Work to complete: Among the entries below, find the lines with the word "computer" and copy them.

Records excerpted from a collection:
◆ ◆ ◆

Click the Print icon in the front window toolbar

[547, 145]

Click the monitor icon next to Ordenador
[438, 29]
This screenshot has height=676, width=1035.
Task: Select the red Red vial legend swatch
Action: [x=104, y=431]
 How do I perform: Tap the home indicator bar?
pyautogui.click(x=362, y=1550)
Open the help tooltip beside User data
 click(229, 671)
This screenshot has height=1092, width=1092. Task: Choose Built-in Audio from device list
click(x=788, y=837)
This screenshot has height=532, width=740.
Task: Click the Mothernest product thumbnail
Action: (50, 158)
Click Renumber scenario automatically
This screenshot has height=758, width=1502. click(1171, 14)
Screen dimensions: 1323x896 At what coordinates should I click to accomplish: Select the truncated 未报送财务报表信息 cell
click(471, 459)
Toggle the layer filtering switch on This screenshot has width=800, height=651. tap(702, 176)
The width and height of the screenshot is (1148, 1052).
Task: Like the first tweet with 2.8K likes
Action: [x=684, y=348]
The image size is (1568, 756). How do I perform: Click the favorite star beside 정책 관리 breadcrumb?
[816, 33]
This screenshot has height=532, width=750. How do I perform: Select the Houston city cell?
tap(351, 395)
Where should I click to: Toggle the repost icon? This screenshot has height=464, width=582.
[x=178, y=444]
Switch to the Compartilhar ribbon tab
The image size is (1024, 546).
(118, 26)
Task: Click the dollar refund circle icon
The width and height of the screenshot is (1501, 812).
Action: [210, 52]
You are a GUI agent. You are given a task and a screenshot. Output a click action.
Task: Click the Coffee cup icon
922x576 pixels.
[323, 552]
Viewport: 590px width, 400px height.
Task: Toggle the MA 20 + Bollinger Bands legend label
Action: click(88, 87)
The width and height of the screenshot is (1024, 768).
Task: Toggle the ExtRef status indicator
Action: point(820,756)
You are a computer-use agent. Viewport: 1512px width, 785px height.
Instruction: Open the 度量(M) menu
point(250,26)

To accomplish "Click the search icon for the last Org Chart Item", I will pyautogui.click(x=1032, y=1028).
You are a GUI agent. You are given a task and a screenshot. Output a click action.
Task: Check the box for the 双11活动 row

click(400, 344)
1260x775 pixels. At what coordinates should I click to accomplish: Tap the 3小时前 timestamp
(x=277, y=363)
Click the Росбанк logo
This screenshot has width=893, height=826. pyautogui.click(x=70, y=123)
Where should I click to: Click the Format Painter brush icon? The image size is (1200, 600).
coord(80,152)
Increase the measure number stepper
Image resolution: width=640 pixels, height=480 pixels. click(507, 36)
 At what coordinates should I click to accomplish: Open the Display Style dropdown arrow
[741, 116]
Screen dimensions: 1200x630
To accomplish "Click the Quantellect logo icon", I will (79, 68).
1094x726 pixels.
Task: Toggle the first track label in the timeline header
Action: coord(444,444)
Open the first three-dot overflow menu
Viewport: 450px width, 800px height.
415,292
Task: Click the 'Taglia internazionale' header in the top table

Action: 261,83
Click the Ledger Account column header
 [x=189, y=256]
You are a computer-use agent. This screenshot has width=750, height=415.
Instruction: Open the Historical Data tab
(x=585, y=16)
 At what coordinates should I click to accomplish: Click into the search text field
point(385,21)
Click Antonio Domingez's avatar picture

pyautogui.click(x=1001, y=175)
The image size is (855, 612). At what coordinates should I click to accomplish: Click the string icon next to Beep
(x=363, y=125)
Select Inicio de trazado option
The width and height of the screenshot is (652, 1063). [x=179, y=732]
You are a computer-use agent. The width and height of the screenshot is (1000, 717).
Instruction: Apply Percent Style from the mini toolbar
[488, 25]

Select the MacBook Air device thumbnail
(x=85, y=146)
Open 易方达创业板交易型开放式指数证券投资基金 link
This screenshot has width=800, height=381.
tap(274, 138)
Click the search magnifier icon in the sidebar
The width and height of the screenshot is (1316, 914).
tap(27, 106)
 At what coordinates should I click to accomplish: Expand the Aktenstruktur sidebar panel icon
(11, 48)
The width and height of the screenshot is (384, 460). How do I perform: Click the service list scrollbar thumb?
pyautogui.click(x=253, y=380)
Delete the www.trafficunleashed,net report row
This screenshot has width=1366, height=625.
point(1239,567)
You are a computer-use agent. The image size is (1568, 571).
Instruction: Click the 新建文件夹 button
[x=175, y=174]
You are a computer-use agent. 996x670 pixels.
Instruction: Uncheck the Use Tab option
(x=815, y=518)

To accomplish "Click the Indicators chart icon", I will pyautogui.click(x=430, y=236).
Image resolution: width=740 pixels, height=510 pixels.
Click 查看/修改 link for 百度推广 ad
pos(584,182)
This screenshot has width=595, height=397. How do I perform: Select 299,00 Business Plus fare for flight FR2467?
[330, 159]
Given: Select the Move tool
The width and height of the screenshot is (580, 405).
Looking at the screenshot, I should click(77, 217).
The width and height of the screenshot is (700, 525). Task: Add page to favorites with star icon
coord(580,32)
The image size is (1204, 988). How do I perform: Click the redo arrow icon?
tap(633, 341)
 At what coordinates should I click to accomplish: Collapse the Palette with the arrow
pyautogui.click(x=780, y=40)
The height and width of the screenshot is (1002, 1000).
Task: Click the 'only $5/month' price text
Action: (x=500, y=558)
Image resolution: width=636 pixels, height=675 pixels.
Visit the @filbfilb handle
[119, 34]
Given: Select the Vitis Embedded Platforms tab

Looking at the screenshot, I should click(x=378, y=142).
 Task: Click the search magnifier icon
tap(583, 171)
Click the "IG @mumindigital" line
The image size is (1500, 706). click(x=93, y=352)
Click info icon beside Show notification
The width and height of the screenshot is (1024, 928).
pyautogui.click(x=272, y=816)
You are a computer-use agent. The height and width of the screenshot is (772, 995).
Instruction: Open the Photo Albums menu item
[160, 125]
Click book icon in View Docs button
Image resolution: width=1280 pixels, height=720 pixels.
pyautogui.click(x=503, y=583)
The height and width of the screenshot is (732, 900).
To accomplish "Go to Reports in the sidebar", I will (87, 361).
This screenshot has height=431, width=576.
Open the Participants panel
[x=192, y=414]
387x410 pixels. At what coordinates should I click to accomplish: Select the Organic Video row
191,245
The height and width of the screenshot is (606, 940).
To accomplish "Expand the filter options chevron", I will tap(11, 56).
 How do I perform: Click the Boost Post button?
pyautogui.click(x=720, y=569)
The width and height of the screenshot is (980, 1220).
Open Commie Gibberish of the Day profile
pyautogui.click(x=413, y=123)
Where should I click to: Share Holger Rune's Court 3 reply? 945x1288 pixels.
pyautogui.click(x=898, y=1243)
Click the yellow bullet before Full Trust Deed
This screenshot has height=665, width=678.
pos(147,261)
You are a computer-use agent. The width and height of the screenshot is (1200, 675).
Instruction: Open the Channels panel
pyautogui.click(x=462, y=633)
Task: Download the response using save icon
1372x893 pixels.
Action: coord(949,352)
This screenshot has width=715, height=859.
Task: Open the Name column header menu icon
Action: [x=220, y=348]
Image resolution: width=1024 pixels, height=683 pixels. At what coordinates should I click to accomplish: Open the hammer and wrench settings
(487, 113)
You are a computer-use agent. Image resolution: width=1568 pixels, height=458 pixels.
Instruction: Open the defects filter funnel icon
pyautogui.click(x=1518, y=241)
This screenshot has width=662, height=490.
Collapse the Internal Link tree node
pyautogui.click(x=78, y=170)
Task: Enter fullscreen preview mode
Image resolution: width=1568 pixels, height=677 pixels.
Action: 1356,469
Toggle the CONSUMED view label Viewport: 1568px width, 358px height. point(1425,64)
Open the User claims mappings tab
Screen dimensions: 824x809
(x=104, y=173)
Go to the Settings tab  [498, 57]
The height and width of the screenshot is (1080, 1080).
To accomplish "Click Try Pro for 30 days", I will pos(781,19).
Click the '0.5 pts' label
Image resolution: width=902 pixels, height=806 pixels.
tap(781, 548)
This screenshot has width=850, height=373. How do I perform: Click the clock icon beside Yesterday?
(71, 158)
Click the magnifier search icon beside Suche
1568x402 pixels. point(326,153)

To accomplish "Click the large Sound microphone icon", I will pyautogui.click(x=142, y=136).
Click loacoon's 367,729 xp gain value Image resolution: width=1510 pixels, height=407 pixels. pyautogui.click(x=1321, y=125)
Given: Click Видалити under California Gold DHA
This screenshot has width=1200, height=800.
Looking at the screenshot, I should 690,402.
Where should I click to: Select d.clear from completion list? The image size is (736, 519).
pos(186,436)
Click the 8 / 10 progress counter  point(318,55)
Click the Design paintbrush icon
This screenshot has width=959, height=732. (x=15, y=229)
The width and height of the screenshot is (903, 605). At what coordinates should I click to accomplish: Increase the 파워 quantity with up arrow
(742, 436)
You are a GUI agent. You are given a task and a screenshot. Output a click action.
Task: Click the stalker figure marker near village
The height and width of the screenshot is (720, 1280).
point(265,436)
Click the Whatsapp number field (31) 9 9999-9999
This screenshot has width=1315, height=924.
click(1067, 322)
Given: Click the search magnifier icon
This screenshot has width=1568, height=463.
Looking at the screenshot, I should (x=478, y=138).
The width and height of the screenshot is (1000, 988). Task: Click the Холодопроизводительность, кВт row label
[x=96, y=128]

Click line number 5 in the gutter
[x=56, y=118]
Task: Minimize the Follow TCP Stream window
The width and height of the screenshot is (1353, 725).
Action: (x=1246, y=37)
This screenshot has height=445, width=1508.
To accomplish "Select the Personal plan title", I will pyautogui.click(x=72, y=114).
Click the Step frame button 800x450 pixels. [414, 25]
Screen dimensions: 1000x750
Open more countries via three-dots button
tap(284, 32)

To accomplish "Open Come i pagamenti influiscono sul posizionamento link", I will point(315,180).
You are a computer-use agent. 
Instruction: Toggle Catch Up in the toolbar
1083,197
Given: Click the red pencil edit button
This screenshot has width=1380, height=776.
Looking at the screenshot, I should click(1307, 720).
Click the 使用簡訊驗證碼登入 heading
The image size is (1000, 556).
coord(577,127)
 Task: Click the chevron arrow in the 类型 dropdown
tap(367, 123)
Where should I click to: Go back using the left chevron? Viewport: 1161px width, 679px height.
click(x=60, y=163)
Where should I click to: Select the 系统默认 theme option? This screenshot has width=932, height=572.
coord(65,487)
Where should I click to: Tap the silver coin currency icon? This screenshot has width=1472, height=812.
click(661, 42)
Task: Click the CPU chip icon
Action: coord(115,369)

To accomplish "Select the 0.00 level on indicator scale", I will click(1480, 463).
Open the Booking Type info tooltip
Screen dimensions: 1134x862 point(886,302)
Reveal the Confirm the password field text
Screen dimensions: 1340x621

◆ ◆ ◆

Result for this exercise:
You are a computer-use agent. Viewport: 1512px width, 785px height.
You are a computer-use agent. This screenshot has width=750, height=415.
You are a computer-use agent. The width and height of the screenshot is (1000, 717).
You are a computer-use agent. The image size is (1568, 571).
You are a computer-use agent. 996x670 pixels.
You are a computer-use agent. The height and width of the screenshot is (772, 995).
You are a computer-use agent. The width and height of the screenshot is (1200, 675).
You are a computer-use agent. Image resolution: width=1568 pixels, height=458 pixels.
You are a computer-use agent. 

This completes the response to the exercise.